What Happens If You Miss the Rescheduled Date

This is the risk that catches people off guard. When a court date gets postponed repeatedly, it’s easy to lose track of when you’re actually supposed to show up, especially if communication breaks down between you and your attorney. The consequences of missing a court appearance are serious regardless of whether the date was the original or the fifth rescheduled one.

In a criminal case, the judge will almost certainly issue a bench warrant for your arrest. Your name goes into law enforcement databases, and you can be picked up during any police encounter — a traffic stop, a routine check, anything. If you posted bail, you risk forfeiting it entirely. Some jurisdictions also treat failure to appear as a separate criminal offense, which means additional charges on top of whatever you were already facing.

In a civil case, the consequences look different but can be just as damaging. If you’re the defendant and don’t show up, the court can enter a default judgment against you, meaning the other side wins automatically without having to prove their case.7Legal Information Institute. Federal Rules of Civil Procedure Rule 55 If you’re the plaintiff and fail to appear, the court can dismiss your case.

The takeaway: even when postponements feel endless and the process seems broken, never assume a date isn’t real until your attorney confirms it in writing. If you haven’t heard from your lawyer about a rescheduled date, call them. If you can’t reach them, contact the court clerk directly. Showing up on the wrong day is inconvenient. Not showing up on the right day can be catastrophic.

The Practical Toll of Repeated Delays

Legal writing tends to focus on rights and procedures, but the actual burden of repeated postponements is more personal than that. Every rescheduled date means another day off work, another round of childcare arrangements, another few weeks of living in limbo. If you’re out on bail in a criminal case, all your conditions — travel restrictions, curfews, check-ins — remain in force for as long as the case drags on. There’s no pause button on those obligations just because the court pushed your date.
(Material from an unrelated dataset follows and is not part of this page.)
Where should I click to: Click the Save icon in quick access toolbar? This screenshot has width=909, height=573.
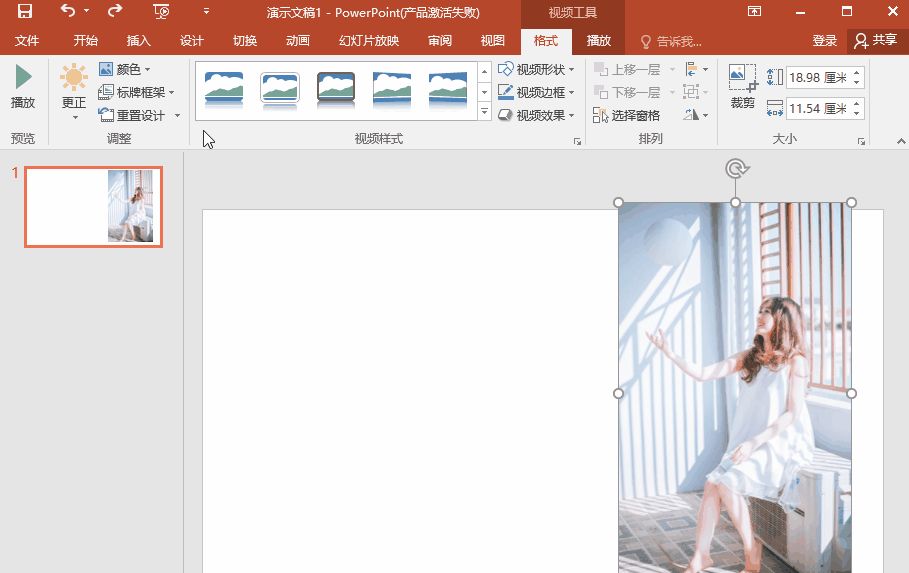pyautogui.click(x=25, y=12)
The financial pressure compounds quietly. Attorney fees accumulate with each additional appearance, preparation session, and rescheduled hearing. Witnesses may need to be re-served and re-coordinated. If you’re hourly or self-employed, the lost income from repeated court appearances adds up fast. None of this is recoverable in most cases — you’re absorbing the cost of the system’s delays.

The emotional weight is real too. Living under unresolved charges or an unfinished lawsuit creates chronic stress that the legal system acknowledges but does little to remedy. The Supreme Court itself identified “anxiety and concern of the accused” as one of the specific harms the speedy trial right was designed to prevent. If the delays are affecting your health, your job, or your family stability, tell your attorney — those facts can strengthen an argument that the postponements have crossed from routine inconvenience into genuine prejudice.